Reference Presenter Authors
(Institution)
Abstract
08-027 Gustavo Sanguino Dias Volnistem, E.A.(Maringá State University); Dias, G.S.(Maringá State University); Leonardo, J.M.(Maringá State University); Silva, D.M.(Maringá State University); Garcia, D.(Universidade Federal de São Carlos); Eiras, J.A.(Universidade Federal de São Carlos); Santos, I.A.(Maringa State University); Bismuth Ferrite (BiFeO3) is a multiferroic magnetoelectric material with a rhomboedrally distorted perovskite structure (ABO3) and R3c space group that has attracted the attention of the scientific community due to elevated Currie and Nèel temperatures (Tc ~ 370 Coand Tn ~ 830 Co) making BiFeO3 a promising candidate for technological applications. However, the synthesis of single-phased BiFeO3 remains a challenge considering the formation of undesirable phases such as Bi25FeO39 and Bi2Fe4O9 resultant from elevated temperature and longtime applied during the synthesis process. Besides that, regarding the magnetic properties, the antiferromagnetic behavior is widely reported for BiFeO3 at room temperature and generally attributed to the well-known spin cycloid ordering. In this sense, the size effect on the magnetic properties of BiFeO3 became an important issue since unusual magnetic behaviors has being reported for nanoparticles synthesized by wet-chemical routes with size below cycloid period (64 nm).
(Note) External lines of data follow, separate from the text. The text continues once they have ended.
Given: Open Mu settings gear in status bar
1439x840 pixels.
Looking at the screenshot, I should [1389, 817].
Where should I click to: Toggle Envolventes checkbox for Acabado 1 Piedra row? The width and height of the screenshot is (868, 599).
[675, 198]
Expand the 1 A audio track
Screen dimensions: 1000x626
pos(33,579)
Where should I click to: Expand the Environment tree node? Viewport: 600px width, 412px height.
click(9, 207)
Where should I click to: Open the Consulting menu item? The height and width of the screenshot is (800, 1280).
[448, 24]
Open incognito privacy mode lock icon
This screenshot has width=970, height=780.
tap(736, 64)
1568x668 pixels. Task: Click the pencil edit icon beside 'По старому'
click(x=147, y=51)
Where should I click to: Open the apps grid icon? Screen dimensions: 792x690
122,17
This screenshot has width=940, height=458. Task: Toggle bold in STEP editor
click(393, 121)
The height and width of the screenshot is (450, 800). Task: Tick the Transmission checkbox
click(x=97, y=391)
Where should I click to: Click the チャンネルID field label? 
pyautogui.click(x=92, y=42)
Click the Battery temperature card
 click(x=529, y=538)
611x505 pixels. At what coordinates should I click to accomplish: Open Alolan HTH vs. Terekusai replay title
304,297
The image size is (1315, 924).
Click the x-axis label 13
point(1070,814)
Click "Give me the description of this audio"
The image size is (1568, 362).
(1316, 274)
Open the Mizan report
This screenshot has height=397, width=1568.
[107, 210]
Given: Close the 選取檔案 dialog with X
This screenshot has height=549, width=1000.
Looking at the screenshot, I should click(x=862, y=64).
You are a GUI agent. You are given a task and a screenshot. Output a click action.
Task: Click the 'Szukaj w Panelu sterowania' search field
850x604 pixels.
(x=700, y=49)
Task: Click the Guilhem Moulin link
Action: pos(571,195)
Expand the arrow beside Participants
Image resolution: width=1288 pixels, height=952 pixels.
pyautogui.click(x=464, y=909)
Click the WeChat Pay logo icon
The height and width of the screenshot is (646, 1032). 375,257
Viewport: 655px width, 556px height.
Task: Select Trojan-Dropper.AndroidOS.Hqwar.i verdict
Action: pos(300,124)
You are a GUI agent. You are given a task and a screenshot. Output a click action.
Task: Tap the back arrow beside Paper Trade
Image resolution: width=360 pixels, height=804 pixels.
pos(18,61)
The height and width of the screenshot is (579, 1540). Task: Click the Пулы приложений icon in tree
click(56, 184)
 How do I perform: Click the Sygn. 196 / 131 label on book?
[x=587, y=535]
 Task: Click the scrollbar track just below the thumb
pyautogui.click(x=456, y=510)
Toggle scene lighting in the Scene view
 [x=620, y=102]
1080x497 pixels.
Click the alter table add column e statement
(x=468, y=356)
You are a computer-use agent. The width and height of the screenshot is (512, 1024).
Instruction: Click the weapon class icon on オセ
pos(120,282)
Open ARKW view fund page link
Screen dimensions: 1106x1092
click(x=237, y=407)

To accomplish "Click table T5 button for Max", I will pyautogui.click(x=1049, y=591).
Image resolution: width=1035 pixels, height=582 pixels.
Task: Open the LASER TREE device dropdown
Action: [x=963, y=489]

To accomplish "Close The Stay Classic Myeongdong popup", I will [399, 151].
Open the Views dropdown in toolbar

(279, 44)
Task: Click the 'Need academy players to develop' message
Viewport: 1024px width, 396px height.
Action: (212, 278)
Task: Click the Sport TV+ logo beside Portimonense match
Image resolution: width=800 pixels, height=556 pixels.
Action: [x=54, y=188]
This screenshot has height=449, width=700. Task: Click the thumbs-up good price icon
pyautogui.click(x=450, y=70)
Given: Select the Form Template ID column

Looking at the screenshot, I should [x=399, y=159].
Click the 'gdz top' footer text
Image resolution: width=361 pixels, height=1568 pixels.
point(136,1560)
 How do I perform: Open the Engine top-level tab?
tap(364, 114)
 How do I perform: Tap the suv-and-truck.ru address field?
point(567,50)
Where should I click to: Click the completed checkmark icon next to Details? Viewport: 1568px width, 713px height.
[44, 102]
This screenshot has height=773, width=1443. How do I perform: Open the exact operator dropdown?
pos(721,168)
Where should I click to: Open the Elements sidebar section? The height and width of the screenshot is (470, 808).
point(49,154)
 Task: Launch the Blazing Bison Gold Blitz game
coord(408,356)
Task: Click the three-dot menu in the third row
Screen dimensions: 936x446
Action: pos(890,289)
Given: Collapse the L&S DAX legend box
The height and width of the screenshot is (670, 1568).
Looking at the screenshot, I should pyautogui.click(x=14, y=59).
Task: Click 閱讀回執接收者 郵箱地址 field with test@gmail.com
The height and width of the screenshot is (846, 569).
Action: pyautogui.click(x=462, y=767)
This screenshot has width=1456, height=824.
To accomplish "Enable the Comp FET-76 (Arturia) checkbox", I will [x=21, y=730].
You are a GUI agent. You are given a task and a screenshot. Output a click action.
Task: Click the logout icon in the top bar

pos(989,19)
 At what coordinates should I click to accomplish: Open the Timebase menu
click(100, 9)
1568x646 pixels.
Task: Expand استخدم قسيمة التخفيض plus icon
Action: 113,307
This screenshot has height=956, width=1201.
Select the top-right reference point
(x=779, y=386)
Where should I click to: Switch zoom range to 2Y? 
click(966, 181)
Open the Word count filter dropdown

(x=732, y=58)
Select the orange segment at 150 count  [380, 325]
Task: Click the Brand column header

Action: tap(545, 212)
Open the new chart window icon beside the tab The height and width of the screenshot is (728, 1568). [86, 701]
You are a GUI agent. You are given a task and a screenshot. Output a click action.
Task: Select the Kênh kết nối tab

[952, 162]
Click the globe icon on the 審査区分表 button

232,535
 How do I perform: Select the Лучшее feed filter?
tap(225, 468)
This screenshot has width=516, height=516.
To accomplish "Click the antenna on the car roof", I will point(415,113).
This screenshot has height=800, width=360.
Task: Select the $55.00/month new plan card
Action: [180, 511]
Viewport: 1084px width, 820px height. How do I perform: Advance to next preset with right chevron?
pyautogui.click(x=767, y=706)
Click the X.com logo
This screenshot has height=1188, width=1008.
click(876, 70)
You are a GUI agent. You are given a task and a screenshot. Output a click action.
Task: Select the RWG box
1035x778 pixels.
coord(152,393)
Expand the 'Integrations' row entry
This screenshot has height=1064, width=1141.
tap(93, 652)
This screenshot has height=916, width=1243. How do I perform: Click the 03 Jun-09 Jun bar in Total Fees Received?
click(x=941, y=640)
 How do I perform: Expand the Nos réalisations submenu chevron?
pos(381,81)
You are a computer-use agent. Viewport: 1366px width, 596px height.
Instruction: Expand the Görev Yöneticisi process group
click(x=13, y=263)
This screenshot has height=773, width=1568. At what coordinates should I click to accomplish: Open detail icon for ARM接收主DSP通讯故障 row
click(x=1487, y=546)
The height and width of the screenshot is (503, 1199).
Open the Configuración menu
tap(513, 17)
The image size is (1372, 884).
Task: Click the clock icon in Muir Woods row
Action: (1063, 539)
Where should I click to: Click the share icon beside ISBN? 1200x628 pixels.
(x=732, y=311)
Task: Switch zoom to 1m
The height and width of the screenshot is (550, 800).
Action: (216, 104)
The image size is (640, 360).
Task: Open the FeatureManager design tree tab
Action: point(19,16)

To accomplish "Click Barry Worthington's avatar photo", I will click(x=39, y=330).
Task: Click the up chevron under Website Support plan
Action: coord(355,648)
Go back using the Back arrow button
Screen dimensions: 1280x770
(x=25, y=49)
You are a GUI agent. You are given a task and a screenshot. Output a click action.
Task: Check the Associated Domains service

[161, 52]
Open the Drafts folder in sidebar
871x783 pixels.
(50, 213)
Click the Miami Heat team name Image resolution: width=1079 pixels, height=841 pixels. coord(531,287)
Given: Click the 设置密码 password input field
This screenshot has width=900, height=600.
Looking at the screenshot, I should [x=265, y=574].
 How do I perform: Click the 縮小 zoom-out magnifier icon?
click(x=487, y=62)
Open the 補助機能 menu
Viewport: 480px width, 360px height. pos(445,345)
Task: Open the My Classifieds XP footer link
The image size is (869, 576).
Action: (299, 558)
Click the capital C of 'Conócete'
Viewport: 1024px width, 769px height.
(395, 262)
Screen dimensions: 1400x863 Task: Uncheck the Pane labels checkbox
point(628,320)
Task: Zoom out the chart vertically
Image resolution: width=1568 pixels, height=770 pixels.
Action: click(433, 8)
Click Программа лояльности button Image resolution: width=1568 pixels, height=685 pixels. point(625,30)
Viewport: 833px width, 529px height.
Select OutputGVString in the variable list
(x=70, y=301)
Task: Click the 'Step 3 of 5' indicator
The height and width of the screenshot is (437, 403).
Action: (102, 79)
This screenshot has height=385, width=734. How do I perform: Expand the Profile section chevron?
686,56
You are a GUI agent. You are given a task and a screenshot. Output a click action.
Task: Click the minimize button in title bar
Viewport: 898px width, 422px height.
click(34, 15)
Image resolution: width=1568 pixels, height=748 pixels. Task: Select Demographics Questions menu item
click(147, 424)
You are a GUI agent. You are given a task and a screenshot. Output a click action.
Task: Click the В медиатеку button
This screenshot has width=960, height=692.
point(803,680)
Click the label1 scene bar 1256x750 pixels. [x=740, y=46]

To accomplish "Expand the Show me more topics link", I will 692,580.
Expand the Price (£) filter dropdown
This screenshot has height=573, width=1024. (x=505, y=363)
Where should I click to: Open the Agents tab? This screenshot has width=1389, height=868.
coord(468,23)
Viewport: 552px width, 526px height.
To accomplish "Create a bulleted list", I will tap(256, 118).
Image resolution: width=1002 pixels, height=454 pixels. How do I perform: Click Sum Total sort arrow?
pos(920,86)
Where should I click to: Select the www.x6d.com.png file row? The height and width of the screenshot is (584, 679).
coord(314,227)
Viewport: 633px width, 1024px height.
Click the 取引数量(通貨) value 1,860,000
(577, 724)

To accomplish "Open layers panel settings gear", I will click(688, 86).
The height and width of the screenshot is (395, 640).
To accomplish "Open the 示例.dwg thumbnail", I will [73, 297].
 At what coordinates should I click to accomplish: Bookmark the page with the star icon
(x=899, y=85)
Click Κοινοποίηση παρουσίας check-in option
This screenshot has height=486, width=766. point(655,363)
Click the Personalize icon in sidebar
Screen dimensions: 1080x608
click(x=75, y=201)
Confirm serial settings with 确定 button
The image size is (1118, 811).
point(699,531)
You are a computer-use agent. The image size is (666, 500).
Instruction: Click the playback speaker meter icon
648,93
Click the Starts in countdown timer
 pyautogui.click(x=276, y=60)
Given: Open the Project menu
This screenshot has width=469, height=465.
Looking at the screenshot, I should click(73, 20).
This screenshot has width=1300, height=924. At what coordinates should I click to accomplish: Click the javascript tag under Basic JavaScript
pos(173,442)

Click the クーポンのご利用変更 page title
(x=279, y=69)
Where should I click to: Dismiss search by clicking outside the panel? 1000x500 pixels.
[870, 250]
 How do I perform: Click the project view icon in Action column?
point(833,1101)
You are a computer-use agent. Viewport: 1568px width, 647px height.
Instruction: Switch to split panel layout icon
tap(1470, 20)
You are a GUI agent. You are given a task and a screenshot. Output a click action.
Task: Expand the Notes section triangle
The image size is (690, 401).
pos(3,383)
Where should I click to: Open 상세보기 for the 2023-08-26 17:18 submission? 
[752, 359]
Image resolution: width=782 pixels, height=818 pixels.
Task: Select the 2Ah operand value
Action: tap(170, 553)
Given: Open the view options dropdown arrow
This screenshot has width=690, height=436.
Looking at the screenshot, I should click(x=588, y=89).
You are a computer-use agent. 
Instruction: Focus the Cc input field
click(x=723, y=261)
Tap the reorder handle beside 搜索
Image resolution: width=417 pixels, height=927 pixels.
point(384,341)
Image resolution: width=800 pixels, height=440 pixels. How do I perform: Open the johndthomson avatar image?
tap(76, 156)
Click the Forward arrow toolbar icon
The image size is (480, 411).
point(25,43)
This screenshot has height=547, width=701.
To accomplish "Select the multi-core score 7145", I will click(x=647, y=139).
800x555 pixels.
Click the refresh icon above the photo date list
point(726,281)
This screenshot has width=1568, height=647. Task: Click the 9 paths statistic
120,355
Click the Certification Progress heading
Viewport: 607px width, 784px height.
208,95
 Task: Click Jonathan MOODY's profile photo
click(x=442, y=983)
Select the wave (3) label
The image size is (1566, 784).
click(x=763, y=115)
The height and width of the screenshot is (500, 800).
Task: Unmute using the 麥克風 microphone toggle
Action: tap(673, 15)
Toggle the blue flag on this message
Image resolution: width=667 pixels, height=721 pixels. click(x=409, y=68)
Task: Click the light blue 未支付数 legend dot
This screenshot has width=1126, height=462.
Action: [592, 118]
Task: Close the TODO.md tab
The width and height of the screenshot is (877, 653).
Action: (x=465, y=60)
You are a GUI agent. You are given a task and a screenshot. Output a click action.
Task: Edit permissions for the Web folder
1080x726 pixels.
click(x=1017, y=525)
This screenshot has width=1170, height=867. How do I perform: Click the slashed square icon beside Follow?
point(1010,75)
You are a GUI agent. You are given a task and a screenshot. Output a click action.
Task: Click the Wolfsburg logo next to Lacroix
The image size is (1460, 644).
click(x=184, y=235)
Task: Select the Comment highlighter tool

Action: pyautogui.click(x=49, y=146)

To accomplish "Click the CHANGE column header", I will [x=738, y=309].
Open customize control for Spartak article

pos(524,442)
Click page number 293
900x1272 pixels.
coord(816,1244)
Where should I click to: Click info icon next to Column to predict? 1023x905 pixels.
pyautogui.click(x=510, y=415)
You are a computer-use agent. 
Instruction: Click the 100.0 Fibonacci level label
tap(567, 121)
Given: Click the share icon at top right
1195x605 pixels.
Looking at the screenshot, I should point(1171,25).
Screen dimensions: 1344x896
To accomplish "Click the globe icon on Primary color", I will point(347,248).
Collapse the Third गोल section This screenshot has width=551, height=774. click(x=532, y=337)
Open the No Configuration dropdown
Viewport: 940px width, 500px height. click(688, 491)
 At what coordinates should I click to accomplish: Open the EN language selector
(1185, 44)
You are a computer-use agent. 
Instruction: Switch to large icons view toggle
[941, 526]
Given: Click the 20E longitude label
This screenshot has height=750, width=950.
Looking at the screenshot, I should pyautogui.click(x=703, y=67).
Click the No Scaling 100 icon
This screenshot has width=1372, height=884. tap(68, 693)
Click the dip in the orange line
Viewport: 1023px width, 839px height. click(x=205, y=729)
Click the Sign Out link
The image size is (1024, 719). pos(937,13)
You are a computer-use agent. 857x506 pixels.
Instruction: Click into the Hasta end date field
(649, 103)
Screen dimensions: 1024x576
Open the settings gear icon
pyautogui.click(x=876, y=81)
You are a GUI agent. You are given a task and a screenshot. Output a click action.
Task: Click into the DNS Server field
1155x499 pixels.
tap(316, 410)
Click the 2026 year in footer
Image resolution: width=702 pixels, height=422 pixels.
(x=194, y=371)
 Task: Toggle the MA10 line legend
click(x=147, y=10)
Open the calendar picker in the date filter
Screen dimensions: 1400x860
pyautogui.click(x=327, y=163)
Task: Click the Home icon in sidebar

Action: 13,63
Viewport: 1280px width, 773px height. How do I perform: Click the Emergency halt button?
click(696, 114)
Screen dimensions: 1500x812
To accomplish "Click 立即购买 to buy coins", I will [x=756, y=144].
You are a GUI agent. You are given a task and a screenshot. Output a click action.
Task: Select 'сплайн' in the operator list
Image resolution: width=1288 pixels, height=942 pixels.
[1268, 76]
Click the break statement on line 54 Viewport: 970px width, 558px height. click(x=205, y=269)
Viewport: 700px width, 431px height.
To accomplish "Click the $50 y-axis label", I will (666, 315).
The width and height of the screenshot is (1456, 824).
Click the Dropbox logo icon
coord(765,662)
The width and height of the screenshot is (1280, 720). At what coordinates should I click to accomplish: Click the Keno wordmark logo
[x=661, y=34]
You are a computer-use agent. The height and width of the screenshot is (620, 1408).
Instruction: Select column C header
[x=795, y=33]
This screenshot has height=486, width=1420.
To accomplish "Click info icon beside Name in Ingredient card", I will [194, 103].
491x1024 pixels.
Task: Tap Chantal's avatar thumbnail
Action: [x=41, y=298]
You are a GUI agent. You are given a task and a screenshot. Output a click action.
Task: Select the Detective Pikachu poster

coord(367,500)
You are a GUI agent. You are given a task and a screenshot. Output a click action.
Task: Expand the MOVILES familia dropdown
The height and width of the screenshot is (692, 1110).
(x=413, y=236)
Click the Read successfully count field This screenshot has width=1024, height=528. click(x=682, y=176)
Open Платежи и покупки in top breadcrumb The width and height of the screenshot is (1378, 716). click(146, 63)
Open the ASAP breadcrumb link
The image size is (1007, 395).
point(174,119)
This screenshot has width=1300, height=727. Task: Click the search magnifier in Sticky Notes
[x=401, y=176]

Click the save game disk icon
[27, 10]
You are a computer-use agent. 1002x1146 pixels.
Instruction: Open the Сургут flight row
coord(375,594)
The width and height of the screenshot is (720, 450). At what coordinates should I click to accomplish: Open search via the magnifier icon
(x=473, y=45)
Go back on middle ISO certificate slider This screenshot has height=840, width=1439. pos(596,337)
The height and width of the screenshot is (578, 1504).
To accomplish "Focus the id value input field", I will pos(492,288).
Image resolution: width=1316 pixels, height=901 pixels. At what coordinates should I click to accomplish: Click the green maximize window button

In this study, single-phased BiFeO3 samples were synthesized by high-energy ball milling followed by fast-firing sintering and, subsequently, nanostructured through high-energy ball milling at cryogenic temperature (cryomilling). The cryomilling time and ball size used as grinding medium were correlated to structural, microstructural and magnetic properties of BiFeO3 nanostructured samples. Williamson-Hall analysis reveal crystallite size reduction up to 32 nm and elevated microstrain values (~ 1.1%) after 2.5 h of cryomilling. Furthermore, an unusual nonlinear magnetic behavior was observed at room temperature presenting an increase of magnetic response as the crystallite size decrease, reaching its maximum for crystallite sizes close to half of BiFeO3 cycloid size. In addition, a phenomenological study based on Langevin equation were done to evaluate how linear and nonlinear are correlated to the cryomilling settings.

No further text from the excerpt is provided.